WORK TASK: Each line of the data has to be retyped exactly as it is.

THE DATA below:

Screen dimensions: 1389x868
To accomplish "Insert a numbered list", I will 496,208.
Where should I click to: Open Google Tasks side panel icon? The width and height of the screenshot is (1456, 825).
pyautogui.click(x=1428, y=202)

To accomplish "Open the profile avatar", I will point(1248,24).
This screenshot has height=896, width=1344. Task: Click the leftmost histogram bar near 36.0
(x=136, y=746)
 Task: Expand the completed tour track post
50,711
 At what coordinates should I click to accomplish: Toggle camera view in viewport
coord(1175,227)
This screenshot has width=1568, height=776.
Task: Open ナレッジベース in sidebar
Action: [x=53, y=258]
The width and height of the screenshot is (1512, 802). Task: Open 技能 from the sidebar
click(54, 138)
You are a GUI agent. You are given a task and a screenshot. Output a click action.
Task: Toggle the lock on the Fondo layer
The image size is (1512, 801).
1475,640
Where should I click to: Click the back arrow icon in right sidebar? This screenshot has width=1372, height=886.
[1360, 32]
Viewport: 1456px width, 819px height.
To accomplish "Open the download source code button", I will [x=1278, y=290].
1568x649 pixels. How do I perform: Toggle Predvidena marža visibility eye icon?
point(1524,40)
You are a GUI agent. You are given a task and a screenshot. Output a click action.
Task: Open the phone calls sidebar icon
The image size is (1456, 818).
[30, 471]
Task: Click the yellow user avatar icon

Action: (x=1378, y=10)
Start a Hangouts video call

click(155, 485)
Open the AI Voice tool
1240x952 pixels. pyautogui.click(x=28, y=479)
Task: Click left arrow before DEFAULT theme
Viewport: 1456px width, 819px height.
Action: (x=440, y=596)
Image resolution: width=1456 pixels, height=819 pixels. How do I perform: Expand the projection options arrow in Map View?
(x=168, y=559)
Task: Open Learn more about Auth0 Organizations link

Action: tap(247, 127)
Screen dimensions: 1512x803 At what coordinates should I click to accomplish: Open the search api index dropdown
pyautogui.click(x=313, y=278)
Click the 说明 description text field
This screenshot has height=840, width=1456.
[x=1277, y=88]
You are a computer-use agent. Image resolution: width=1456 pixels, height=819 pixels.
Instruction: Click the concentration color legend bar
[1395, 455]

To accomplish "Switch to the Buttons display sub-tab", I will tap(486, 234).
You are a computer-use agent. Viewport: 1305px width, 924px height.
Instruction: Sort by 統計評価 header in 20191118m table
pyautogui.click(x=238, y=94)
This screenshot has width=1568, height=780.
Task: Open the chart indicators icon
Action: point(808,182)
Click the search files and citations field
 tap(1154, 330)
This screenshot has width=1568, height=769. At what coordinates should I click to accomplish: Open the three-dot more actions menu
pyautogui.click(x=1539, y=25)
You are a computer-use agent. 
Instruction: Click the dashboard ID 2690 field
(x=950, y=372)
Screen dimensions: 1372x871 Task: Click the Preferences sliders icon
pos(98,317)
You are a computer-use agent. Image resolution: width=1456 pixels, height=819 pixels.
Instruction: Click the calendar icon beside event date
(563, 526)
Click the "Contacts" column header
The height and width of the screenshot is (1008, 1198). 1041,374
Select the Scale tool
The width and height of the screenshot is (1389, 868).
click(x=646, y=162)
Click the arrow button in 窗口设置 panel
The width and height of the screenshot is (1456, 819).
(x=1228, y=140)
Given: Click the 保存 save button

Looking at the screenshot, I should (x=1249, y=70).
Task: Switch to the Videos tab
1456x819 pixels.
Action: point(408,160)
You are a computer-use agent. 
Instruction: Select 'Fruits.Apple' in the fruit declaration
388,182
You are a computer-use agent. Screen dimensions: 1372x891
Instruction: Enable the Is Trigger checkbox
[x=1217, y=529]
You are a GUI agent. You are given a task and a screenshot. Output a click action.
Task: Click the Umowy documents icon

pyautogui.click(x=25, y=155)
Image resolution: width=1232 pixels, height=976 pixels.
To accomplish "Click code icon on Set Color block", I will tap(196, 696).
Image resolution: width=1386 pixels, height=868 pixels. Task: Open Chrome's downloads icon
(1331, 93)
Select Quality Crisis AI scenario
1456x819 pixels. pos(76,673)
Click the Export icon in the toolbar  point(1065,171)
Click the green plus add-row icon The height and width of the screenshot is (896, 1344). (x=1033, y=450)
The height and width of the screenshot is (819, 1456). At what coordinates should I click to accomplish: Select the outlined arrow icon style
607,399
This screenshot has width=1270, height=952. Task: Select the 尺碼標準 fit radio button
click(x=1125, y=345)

End of THE DATA.

ANSWER SECTION:
Screen dimensions: 1389x868
To accomplish "Insert a numbered list", I will 496,208.
Where should I click to: Open Google Tasks side panel icon? The width and height of the screenshot is (1456, 825).
pyautogui.click(x=1428, y=202)

To accomplish "Open the profile avatar", I will point(1248,24).
This screenshot has height=896, width=1344. Task: Click the leftmost histogram bar near 36.0
(x=136, y=746)
 Task: Expand the completed tour track post
50,711
 At what coordinates should I click to accomplish: Toggle camera view in viewport
coord(1175,227)
This screenshot has width=1568, height=776.
Task: Open ナレッジベース in sidebar
Action: [x=53, y=258]
The width and height of the screenshot is (1512, 802). Task: Open 技能 from the sidebar
click(54, 138)
You are a GUI agent. You are given a task and a screenshot. Output a click action.
Task: Toggle the lock on the Fondo layer
The image size is (1512, 801).
1475,640
Where should I click to: Click the back arrow icon in right sidebar? This screenshot has width=1372, height=886.
[1360, 32]
Viewport: 1456px width, 819px height.
To accomplish "Open the download source code button", I will [x=1278, y=290].
1568x649 pixels. How do I perform: Toggle Predvidena marža visibility eye icon?
point(1524,40)
You are a GUI agent. You are given a task and a screenshot. Output a click action.
Task: Open the phone calls sidebar icon
The image size is (1456, 818).
[30, 471]
Task: Click the yellow user avatar icon

Action: (x=1378, y=10)
Start a Hangouts video call

click(155, 485)
Open the AI Voice tool
1240x952 pixels. pyautogui.click(x=28, y=479)
Task: Click left arrow before DEFAULT theme
Viewport: 1456px width, 819px height.
Action: (x=440, y=596)
Image resolution: width=1456 pixels, height=819 pixels. How do I perform: Expand the projection options arrow in Map View?
(x=168, y=559)
Task: Open Learn more about Auth0 Organizations link

Action: tap(247, 127)
Screen dimensions: 1512x803 At what coordinates should I click to accomplish: Open the search api index dropdown
pyautogui.click(x=313, y=278)
Click the 说明 description text field
This screenshot has height=840, width=1456.
[x=1277, y=88]
You are a computer-use agent. Image resolution: width=1456 pixels, height=819 pixels.
Instruction: Click the concentration color legend bar
[1395, 455]

To accomplish "Switch to the Buttons display sub-tab", I will tap(486, 234).
You are a computer-use agent. Viewport: 1305px width, 924px height.
Instruction: Sort by 統計評価 header in 20191118m table
pyautogui.click(x=238, y=94)
This screenshot has width=1568, height=780.
Task: Open the chart indicators icon
Action: point(808,182)
Click the search files and citations field
 tap(1154, 330)
This screenshot has width=1568, height=769. At what coordinates should I click to accomplish: Open the three-dot more actions menu
pyautogui.click(x=1539, y=25)
You are a computer-use agent. 
Instruction: Click the dashboard ID 2690 field
(x=950, y=372)
Screen dimensions: 1372x871 Task: Click the Preferences sliders icon
pos(98,317)
You are a computer-use agent. Image resolution: width=1456 pixels, height=819 pixels.
Instruction: Click the calendar icon beside event date
(563, 526)
Click the "Contacts" column header
The height and width of the screenshot is (1008, 1198). 1041,374
Select the Scale tool
The width and height of the screenshot is (1389, 868).
click(x=646, y=162)
Click the arrow button in 窗口设置 panel
The width and height of the screenshot is (1456, 819).
(x=1228, y=140)
Given: Click the 保存 save button

Looking at the screenshot, I should (x=1249, y=70).
Task: Switch to the Videos tab
1456x819 pixels.
Action: point(408,160)
You are a computer-use agent. 
Instruction: Select 'Fruits.Apple' in the fruit declaration
388,182
You are a computer-use agent. Screen dimensions: 1372x891
Instruction: Enable the Is Trigger checkbox
[x=1217, y=529]
You are a GUI agent. You are given a task and a screenshot. Output a click action.
Task: Click the Umowy documents icon

pyautogui.click(x=25, y=155)
Image resolution: width=1232 pixels, height=976 pixels.
To accomplish "Click code icon on Set Color block", I will tap(196, 696).
Image resolution: width=1386 pixels, height=868 pixels. Task: Open Chrome's downloads icon
(1331, 93)
Select Quality Crisis AI scenario
1456x819 pixels. pos(76,673)
Click the Export icon in the toolbar  point(1065,171)
Click the green plus add-row icon The height and width of the screenshot is (896, 1344). (x=1033, y=450)
The height and width of the screenshot is (819, 1456). At what coordinates should I click to accomplish: Select the outlined arrow icon style
607,399
This screenshot has width=1270, height=952. Task: Select the 尺碼標準 fit radio button
click(x=1125, y=345)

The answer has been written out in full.